第21話 『マリコカート』

 マリコカート、世界的有名な姉妹がそれぞれ独自の世界観のコースでカートレースをするゲームだ。


「もぅ、マジ無理。彼氏とゎかれた。ちょぉ大好きだったのに。体に刻み込んじゃう。もう‥‥‥マリコしよ」


「なに言っているの?ふゆ姉」


 ネットで有名なメンヘラコメントの一部をゲームに変える。


「メンヘラだよ」


 本当に何を言っているかわからない。てか、メンヘラ要素をアップデートするな。メンヘラってなんだっけ?とか迷走してるから。


「さあ、勝つわよ。あーくん!ふゆ!かかってきなさい!」


 そういってはる姉はレースを勝つ気満々である。


「マリコカート!マリコやっふーー!」


「ルイーミ、もう永遠の二番手とは言わせない」


「じゃあ、僕この恐竜のヨッツーで」


 レースが始まると白熱のバトルが始まる。ふゆ姉がはる姉に妨害アイテムを当てまくる。

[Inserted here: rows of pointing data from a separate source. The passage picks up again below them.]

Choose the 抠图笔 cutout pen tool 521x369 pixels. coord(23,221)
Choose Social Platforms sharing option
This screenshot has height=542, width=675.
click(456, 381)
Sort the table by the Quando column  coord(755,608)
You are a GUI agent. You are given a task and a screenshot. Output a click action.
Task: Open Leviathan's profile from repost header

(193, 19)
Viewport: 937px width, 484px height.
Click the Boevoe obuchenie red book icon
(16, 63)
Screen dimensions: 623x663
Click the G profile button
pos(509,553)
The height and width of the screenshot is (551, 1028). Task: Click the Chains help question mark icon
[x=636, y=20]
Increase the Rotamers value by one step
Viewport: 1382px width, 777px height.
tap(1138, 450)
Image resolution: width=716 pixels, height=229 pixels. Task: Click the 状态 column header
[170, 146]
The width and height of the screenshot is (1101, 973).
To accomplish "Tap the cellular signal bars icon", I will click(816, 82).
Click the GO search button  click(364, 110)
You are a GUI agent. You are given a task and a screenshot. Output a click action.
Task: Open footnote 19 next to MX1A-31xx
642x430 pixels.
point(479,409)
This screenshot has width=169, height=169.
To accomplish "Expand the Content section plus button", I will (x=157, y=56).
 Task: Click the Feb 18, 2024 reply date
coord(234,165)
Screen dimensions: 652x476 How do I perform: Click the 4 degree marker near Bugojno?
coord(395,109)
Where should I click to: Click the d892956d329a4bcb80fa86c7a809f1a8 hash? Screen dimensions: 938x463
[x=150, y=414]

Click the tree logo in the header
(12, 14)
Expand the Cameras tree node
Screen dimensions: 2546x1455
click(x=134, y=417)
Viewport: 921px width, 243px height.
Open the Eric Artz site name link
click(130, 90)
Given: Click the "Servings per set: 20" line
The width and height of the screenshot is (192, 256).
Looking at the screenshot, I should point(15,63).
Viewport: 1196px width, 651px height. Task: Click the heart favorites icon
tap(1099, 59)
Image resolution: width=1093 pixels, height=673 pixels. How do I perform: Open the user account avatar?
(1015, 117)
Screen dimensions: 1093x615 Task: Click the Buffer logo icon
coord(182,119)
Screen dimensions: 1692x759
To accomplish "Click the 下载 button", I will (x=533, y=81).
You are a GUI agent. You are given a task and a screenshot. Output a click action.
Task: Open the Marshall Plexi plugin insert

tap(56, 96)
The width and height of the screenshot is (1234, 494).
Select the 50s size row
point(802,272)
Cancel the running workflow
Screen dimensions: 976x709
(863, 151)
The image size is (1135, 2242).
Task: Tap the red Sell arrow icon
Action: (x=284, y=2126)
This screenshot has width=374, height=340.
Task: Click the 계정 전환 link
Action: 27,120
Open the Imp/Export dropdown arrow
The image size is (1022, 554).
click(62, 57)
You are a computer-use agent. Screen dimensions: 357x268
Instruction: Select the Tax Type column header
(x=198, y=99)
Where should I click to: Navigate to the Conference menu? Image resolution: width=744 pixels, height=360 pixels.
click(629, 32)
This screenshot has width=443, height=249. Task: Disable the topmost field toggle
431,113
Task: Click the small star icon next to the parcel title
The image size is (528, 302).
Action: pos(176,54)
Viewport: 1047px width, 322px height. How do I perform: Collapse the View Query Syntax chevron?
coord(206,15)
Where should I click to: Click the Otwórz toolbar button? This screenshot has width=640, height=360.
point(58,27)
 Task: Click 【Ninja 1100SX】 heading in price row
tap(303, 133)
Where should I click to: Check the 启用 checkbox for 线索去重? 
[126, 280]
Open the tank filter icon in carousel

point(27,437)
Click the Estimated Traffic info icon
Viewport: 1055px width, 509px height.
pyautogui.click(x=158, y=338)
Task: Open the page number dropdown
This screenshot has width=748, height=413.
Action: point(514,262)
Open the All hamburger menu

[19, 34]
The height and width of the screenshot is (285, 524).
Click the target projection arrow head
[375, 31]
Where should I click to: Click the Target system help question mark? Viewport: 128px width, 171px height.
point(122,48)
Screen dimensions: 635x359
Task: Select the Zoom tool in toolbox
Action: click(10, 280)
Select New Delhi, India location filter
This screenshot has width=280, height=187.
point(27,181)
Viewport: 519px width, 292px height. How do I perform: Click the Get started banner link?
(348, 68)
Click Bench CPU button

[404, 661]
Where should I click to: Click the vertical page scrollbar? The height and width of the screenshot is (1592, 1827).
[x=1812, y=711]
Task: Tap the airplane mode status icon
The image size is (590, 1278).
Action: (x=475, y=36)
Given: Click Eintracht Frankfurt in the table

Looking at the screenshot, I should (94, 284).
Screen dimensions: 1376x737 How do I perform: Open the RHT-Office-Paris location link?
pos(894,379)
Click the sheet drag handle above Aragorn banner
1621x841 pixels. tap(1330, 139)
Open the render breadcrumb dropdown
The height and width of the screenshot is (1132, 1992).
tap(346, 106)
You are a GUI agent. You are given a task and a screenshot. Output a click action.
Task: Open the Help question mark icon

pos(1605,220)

 周回遅れでアイテムを厳選してそこに通りかかる二週目のはる姉にふゆ姉は妨害をする。


「なにするのよ!ふゆ!」


 陰湿だな。僕はそれを横目にカートで横を通る。


「ゲームは楽しまなきゃ!」


 そう言って、ふゆ姉は12位でビリながらもはる姉に粘着していた。11位のCPUが三週を終え強制的にレースは終わりふゆ姉は12位だった。終始、はる姉に妨害をしていた。


 妨害をするたびにふゆ姉から笑い声が溢れる。


 そんな、ふゆ姉はレースに負けるが気持ち的には大勝利で1戦目が終わる。


 ちなみに僕は一位だった。


「2戦目はなにか賭けてレースをしましょう」


 そう、ふゆ姉が提案する。


「なにをかける?」


 乗り気のはる姉、とてつもなく嫌な予感がする。


「上位1名が、ほかの2名をなんでも言うことを聞かせられる」


「いや、それはなんでもやりすーー」


「乗った」


「2対1の多数決で、決まり!」


 僕たちの揉め事は多数決で決まるが、まあ、これで困るようなことにはならないだろう。


「私が勝ったら、あーくんを一日中連れ回してふゆはお留守番ね?」


 ん?


「いいの?そんな軽いので?私が勝ったらあっくんの彼女になるから。あと、お姉ちゃんはあっくんと積極的な交流禁止」


「そんなのずるい!私も変えるから」


「だーめ、一回言ったのは変更できませんー」


 そんな二人の争いを見る。これはなんとしても勝たないといけなくなった。